▸ Data listing:
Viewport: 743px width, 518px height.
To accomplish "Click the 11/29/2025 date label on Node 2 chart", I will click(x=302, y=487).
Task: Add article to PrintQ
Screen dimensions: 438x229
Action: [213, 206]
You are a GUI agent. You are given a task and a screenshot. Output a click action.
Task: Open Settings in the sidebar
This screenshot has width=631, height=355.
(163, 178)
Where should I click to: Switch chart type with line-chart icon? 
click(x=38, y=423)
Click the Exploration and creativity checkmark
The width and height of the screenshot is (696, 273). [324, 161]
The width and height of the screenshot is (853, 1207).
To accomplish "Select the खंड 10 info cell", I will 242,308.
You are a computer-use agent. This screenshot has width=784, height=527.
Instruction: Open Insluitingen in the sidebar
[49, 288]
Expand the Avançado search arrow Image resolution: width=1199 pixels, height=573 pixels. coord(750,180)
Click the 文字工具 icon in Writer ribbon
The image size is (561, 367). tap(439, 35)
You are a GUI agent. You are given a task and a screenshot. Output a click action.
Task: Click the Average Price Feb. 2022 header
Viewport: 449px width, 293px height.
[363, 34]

▸ Brief:
Word for word, copy the material above.

▸ Problem solution:
Viewport: 743px width, 518px height.
To accomplish "Click the 11/29/2025 date label on Node 2 chart", I will click(x=302, y=487).
Task: Add article to PrintQ
Screen dimensions: 438x229
Action: [213, 206]
You are a GUI agent. You are given a task and a screenshot. Output a click action.
Task: Open Settings in the sidebar
This screenshot has width=631, height=355.
(163, 178)
Where should I click to: Switch chart type with line-chart icon? 
click(x=38, y=423)
Click the Exploration and creativity checkmark
The width and height of the screenshot is (696, 273). [324, 161]
The width and height of the screenshot is (853, 1207).
To accomplish "Select the खंड 10 info cell", I will 242,308.
You are a computer-use agent. This screenshot has width=784, height=527.
Instruction: Open Insluitingen in the sidebar
[49, 288]
Expand the Avançado search arrow Image resolution: width=1199 pixels, height=573 pixels. coord(750,180)
Click the 文字工具 icon in Writer ribbon
The image size is (561, 367). tap(439, 35)
You are a GUI agent. You are given a task and a screenshot. Output a click action.
Task: Click the Average Price Feb. 2022 header
Viewport: 449px width, 293px height.
[363, 34]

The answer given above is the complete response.